[Task instructions]
1. Copy the passage of the Maryland tax excerpt between "Not coincidentally, Governor" and "high income taxes.", inclusive, and substitute "hardware store" for "auto parts retailer".
2. In the Maryland tax excerpt, what approval rating is given for Governor O'Malley?

[Extracted text]
That doesn't shed too much light on the difference between services that will pay a 6 percent tax and services that will pay no tax, and there's also ambiguity over whether Maryland residents hiring an out-of-state company will pay the tax or not.
State officials didn't give much hope for repeal, according to the Baltimore Sun:
"I'm hoping it will not get repealed," [Senate President Thomas V. Mike] Miller said at a live taping in Annapolis of WYPR host Marc Steiner's radio show. "I'm going to work hard to make sure it's not."
O'Malley said he wouldn't be pushing for the repeal, and House Speaker Michael Busch said he wouldn't support one without consensus on an alternative source of revenue -- likely from budget cuts, new taxes, or a combination of the two.
Not coincidentally, Governor O'Malley's approval rating has plunged to 35 percent (President Bush is at 27 percent among Marylanders), with a majority of respondents opposing the $1.3 billion in tax increases, most of which took effect January 1. Some sample responses:
"I'm a blue-collar worker, man. I can't afford all those taxes," said Franklin Gregg, 57, a lifelong Baltimore resident who works at an auto parts retailer and said he used to approve of O'Malley's work as mayor. Now, he said, he is thinking about leaving the state.[...]
Marguerite Bowman, 60, a registered Democrat and retired teaching assistant who lives on Kent Island in Queen Anne's County, said she buys appliances and furniture in Delaware to save on sales tax and has even considered moving there to avoid high income taxes.
"I have thought about it several times," she said. "If I'm buying an appliance, I got news for you, I'm going to Delaware. If I'm buying furniture, I'm going to Delaware. People do it all the time out here, and we do it because we don't have to pay the sales tax."[...]
Elizabeth Moran, 64, a retired office manager in the Rodgers Forge neighborhood of Baltimore County and a self-identified "conservative Democrat," said she worried that the expansion of the sales tax to computer services presaged a slippery slope leading to the taxation of more services.

[Item-finding records]
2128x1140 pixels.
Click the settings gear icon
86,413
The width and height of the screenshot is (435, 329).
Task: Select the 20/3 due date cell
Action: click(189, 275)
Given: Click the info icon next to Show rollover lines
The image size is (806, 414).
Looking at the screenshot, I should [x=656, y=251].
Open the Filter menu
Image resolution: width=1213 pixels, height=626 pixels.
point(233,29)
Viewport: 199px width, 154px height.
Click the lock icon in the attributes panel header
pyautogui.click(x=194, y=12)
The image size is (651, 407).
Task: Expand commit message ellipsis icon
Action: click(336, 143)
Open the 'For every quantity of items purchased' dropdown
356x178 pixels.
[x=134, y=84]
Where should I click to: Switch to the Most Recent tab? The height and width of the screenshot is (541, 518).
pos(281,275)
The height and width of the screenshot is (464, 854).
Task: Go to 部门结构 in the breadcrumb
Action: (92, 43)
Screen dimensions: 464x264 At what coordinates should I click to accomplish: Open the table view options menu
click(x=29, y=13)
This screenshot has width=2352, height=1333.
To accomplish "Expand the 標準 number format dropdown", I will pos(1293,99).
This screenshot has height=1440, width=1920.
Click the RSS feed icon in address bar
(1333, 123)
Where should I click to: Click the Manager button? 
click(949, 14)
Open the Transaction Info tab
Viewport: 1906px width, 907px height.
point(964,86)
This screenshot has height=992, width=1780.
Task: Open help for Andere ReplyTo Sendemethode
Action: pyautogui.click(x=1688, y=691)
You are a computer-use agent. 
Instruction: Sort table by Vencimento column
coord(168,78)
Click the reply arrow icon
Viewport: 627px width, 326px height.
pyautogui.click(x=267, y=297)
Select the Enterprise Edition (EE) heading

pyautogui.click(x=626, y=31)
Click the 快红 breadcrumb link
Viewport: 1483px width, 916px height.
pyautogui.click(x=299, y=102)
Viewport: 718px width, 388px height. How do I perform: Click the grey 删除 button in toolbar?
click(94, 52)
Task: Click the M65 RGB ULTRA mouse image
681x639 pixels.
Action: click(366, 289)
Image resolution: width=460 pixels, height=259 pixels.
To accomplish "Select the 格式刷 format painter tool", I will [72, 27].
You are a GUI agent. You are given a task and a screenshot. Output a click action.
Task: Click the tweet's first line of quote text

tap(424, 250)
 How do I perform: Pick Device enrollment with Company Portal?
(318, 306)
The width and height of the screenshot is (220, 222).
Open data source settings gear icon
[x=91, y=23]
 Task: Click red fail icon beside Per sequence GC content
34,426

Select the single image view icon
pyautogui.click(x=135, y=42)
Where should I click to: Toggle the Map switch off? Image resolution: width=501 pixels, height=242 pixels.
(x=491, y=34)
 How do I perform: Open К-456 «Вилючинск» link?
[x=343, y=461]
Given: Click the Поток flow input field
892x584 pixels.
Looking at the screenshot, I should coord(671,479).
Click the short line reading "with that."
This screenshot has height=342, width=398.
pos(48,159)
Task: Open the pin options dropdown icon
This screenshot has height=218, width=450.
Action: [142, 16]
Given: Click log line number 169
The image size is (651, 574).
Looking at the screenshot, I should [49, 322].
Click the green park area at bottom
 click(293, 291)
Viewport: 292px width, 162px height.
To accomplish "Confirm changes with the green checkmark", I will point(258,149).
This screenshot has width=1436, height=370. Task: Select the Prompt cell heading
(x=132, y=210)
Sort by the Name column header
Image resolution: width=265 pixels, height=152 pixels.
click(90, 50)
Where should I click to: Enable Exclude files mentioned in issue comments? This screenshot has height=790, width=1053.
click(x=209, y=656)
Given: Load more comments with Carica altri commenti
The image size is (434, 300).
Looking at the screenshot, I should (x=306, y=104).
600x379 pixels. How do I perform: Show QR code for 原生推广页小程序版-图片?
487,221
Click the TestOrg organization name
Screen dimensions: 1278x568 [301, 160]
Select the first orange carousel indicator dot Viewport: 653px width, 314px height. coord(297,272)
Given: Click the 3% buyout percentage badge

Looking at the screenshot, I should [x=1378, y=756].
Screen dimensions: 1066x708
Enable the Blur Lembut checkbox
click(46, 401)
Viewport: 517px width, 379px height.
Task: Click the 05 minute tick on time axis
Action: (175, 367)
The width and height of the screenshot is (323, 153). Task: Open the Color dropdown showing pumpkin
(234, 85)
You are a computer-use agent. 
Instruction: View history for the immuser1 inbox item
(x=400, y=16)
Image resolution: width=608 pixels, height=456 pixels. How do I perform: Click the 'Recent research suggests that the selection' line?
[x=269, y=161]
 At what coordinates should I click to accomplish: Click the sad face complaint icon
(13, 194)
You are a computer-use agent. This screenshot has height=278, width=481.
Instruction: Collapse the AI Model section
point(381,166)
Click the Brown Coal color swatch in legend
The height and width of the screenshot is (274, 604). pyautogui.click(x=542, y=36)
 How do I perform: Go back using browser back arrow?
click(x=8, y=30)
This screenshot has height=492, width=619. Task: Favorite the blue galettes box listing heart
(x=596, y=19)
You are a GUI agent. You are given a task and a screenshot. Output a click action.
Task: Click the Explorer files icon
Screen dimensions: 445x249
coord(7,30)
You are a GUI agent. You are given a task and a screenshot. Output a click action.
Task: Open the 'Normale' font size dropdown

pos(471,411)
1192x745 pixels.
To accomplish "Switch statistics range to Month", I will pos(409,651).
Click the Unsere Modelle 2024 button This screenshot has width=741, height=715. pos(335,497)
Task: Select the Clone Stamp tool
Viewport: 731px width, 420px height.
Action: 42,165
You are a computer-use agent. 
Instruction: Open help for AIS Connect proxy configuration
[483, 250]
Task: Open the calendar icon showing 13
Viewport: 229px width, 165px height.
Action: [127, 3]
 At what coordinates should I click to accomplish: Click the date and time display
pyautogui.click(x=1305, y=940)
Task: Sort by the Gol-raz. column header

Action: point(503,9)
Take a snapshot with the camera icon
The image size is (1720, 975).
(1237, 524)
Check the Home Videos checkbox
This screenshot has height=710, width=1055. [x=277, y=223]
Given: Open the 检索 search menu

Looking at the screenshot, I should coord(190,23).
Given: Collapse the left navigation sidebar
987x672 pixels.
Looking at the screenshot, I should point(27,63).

[Set of answers]
1.
Not coincidentally, Governor O'Malley's approval rating has plunged to 35 percent (President Bush is at 27 percent among Marylanders), with a majority of respondents opposing the $1.3 billion in tax increases, most of which took effect January 1. Some sample responses:
"I'm a blue-collar worker, man. I can't afford all those taxes," said Franklin Gregg, 57, a lifelong Baltimore resident who works at an hardware store and said he used to approve of O'Malley's work as mayor. Now, he said, he is thinking about leaving the state.[...]
Marguerite Bowman, 60, a registered Democrat and retired teaching assistant who lives on Kent Island in Queen Anne's County, said she buys appliances and furniture in Delaware to save on sales tax and has even considered moving there to avoid high income taxes.

2. 35 percent